── Data section ──
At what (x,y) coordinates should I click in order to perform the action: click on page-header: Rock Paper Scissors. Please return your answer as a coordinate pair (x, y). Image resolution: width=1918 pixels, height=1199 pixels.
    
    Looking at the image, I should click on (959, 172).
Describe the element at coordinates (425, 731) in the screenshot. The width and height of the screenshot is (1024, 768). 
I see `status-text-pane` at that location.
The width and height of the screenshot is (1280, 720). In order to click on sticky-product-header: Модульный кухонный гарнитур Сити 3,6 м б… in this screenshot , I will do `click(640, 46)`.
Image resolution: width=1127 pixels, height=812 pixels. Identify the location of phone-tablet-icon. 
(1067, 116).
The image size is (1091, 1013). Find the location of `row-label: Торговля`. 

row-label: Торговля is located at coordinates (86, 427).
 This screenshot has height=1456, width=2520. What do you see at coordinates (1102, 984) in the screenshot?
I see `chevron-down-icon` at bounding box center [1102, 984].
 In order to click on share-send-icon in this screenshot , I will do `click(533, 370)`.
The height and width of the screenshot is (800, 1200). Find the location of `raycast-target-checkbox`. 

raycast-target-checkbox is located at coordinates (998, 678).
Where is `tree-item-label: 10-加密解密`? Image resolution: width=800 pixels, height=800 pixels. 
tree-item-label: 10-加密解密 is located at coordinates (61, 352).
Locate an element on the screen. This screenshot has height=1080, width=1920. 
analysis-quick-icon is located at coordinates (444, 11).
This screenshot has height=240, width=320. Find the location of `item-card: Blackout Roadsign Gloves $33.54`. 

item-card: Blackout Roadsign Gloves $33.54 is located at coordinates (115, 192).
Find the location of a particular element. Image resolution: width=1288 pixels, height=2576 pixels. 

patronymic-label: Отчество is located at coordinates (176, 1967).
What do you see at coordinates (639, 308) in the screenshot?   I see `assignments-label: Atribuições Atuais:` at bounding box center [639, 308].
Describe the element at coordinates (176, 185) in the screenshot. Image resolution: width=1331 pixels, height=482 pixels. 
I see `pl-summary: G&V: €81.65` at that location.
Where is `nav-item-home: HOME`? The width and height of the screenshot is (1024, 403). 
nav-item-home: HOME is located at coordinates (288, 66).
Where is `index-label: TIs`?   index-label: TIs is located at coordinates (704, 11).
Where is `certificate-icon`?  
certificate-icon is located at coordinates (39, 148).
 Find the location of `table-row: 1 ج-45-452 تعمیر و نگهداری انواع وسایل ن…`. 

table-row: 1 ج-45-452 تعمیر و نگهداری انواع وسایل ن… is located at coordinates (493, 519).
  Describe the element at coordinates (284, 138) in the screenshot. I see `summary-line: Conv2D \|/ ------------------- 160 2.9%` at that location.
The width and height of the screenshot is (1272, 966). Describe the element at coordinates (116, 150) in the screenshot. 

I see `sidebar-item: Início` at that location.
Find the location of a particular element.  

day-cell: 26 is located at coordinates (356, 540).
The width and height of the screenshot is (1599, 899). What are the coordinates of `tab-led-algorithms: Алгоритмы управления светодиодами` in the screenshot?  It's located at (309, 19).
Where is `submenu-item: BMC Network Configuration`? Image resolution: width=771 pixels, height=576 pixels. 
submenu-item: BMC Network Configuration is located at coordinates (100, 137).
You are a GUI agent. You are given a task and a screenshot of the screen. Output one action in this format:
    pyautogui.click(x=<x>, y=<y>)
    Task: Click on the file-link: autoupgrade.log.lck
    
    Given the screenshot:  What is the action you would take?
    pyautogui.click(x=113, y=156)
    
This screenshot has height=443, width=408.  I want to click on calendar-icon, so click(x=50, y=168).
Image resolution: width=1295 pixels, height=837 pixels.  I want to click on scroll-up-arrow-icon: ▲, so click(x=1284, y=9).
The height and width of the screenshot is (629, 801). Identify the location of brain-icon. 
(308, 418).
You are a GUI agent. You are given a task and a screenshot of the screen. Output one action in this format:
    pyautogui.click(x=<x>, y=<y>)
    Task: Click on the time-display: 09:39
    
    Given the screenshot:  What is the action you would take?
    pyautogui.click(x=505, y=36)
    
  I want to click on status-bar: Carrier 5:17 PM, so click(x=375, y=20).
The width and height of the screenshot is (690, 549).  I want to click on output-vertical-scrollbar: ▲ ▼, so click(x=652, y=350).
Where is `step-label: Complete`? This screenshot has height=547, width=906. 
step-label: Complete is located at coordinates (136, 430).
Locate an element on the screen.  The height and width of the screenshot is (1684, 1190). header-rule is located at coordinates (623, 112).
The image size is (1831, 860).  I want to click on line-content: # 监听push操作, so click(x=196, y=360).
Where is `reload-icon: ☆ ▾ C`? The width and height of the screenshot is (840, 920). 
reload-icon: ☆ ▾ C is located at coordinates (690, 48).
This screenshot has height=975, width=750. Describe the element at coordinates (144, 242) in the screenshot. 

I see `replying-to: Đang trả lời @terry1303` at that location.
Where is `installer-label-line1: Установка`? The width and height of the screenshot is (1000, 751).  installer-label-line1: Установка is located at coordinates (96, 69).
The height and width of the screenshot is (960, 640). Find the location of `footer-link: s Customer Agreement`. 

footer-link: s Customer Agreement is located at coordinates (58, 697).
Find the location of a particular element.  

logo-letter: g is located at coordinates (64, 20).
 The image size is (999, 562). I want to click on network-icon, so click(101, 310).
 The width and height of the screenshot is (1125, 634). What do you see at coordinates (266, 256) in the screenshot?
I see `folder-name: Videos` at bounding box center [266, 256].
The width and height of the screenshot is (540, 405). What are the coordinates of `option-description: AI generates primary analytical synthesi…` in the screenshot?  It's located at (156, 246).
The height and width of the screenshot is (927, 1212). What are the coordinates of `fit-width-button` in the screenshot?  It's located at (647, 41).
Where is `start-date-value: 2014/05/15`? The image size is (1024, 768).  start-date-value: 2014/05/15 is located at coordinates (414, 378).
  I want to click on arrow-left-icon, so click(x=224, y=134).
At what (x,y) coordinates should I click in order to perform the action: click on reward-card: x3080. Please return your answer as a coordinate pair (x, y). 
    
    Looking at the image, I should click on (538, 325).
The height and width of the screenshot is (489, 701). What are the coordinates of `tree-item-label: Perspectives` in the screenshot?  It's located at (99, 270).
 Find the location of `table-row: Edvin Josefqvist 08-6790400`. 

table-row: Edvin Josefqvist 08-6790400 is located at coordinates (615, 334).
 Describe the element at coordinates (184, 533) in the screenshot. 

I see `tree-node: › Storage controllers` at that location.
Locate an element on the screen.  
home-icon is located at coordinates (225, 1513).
───
• [Work instructions]: Please update the items above by replacing every "coordinate pair" with "point", leaving everything else unchanged.

• [Solution to this problem]:
At what (x,y) coordinates should I click in order to perform the action: click on page-header: Rock Paper Scissors. Please return your answer as a point (x, y). Image resolution: width=1918 pixels, height=1199 pixels.
    
    Looking at the image, I should click on (959, 172).
Describe the element at coordinates (425, 731) in the screenshot. The width and height of the screenshot is (1024, 768). 
I see `status-text-pane` at that location.
The width and height of the screenshot is (1280, 720). In order to click on sticky-product-header: Модульный кухонный гарнитур Сити 3,6 м б… in this screenshot , I will do `click(640, 46)`.
Image resolution: width=1127 pixels, height=812 pixels. Identify the location of phone-tablet-icon. 
(1067, 116).
The image size is (1091, 1013). Find the location of `row-label: Торговля`. 

row-label: Торговля is located at coordinates (86, 427).
 This screenshot has height=1456, width=2520. What do you see at coordinates (1102, 984) in the screenshot?
I see `chevron-down-icon` at bounding box center [1102, 984].
 In order to click on share-send-icon in this screenshot , I will do `click(533, 370)`.
The height and width of the screenshot is (800, 1200). Find the location of `raycast-target-checkbox`. 

raycast-target-checkbox is located at coordinates (998, 678).
Where is `tree-item-label: 10-加密解密`? Image resolution: width=800 pixels, height=800 pixels. 
tree-item-label: 10-加密解密 is located at coordinates (61, 352).
Locate an element on the screen. This screenshot has height=1080, width=1920. 
analysis-quick-icon is located at coordinates (444, 11).
This screenshot has height=240, width=320. Find the location of `item-card: Blackout Roadsign Gloves $33.54`. 

item-card: Blackout Roadsign Gloves $33.54 is located at coordinates (115, 192).
Find the location of a particular element. Image resolution: width=1288 pixels, height=2576 pixels. 

patronymic-label: Отчество is located at coordinates (176, 1967).
What do you see at coordinates (639, 308) in the screenshot?   I see `assignments-label: Atribuições Atuais:` at bounding box center [639, 308].
Describe the element at coordinates (176, 185) in the screenshot. Image resolution: width=1331 pixels, height=482 pixels. 
I see `pl-summary: G&V: €81.65` at that location.
Where is `nav-item-home: HOME`? The width and height of the screenshot is (1024, 403). 
nav-item-home: HOME is located at coordinates (288, 66).
Where is `index-label: TIs`?   index-label: TIs is located at coordinates (704, 11).
Where is `certificate-icon`?  
certificate-icon is located at coordinates (39, 148).
 Find the location of `table-row: 1 ج-45-452 تعمیر و نگهداری انواع وسایل ن…`. 

table-row: 1 ج-45-452 تعمیر و نگهداری انواع وسایل ن… is located at coordinates (493, 519).
  Describe the element at coordinates (284, 138) in the screenshot. I see `summary-line: Conv2D \|/ ------------------- 160 2.9%` at that location.
The width and height of the screenshot is (1272, 966). Describe the element at coordinates (116, 150) in the screenshot. 

I see `sidebar-item: Início` at that location.
Find the location of a particular element.  

day-cell: 26 is located at coordinates (356, 540).
The width and height of the screenshot is (1599, 899). What are the coordinates of `tab-led-algorithms: Алгоритмы управления светодиодами` in the screenshot?  It's located at (309, 19).
Where is `submenu-item: BMC Network Configuration`? Image resolution: width=771 pixels, height=576 pixels. 
submenu-item: BMC Network Configuration is located at coordinates (100, 137).
You are a GUI agent. You are given a task and a screenshot of the screen. Output one action in this format:
    pyautogui.click(x=<x>, y=<y>)
    Task: Click on the file-link: autoupgrade.log.lck
    
    Given the screenshot:  What is the action you would take?
    pyautogui.click(x=113, y=156)
    
This screenshot has height=443, width=408.  I want to click on calendar-icon, so click(x=50, y=168).
Image resolution: width=1295 pixels, height=837 pixels.  I want to click on scroll-up-arrow-icon: ▲, so click(x=1284, y=9).
The height and width of the screenshot is (629, 801). Identify the location of brain-icon. 
(308, 418).
You are a GUI agent. You are given a task and a screenshot of the screen. Output one action in this format:
    pyautogui.click(x=<x>, y=<y>)
    Task: Click on the time-display: 09:39
    
    Given the screenshot:  What is the action you would take?
    pyautogui.click(x=505, y=36)
    
  I want to click on status-bar: Carrier 5:17 PM, so click(x=375, y=20).
The width and height of the screenshot is (690, 549).  I want to click on output-vertical-scrollbar: ▲ ▼, so click(x=652, y=350).
Where is `step-label: Complete`? This screenshot has height=547, width=906. 
step-label: Complete is located at coordinates (136, 430).
Locate an element on the screen.  The height and width of the screenshot is (1684, 1190). header-rule is located at coordinates (623, 112).
The image size is (1831, 860).  I want to click on line-content: # 监听push操作, so click(x=196, y=360).
Where is `reload-icon: ☆ ▾ C`? The width and height of the screenshot is (840, 920). 
reload-icon: ☆ ▾ C is located at coordinates (690, 48).
This screenshot has height=975, width=750. Describe the element at coordinates (144, 242) in the screenshot. 

I see `replying-to: Đang trả lời @terry1303` at that location.
Where is `installer-label-line1: Установка`? The width and height of the screenshot is (1000, 751).  installer-label-line1: Установка is located at coordinates (96, 69).
The height and width of the screenshot is (960, 640). Find the location of `footer-link: s Customer Agreement`. 

footer-link: s Customer Agreement is located at coordinates (58, 697).
Find the location of a particular element.  

logo-letter: g is located at coordinates (64, 20).
 The image size is (999, 562). I want to click on network-icon, so click(101, 310).
 The width and height of the screenshot is (1125, 634). What do you see at coordinates (266, 256) in the screenshot?
I see `folder-name: Videos` at bounding box center [266, 256].
The width and height of the screenshot is (540, 405). What are the coordinates of `option-description: AI generates primary analytical synthesi…` in the screenshot?  It's located at (156, 246).
The height and width of the screenshot is (927, 1212). What are the coordinates of `fit-width-button` in the screenshot?  It's located at (647, 41).
Where is `start-date-value: 2014/05/15`? The image size is (1024, 768).  start-date-value: 2014/05/15 is located at coordinates (414, 378).
  I want to click on arrow-left-icon, so click(x=224, y=134).
At what (x,y) coordinates should I click in order to perform the action: click on reward-card: x3080. Please return your answer as a point (x, y). 
    
    Looking at the image, I should click on (538, 325).
The height and width of the screenshot is (489, 701). What are the coordinates of `tree-item-label: Perspectives` in the screenshot?  It's located at (99, 270).
 Find the location of `table-row: Edvin Josefqvist 08-6790400`. 

table-row: Edvin Josefqvist 08-6790400 is located at coordinates (615, 334).
 Describe the element at coordinates (184, 533) in the screenshot. 

I see `tree-node: › Storage controllers` at that location.
Locate an element on the screen.  
home-icon is located at coordinates (225, 1513).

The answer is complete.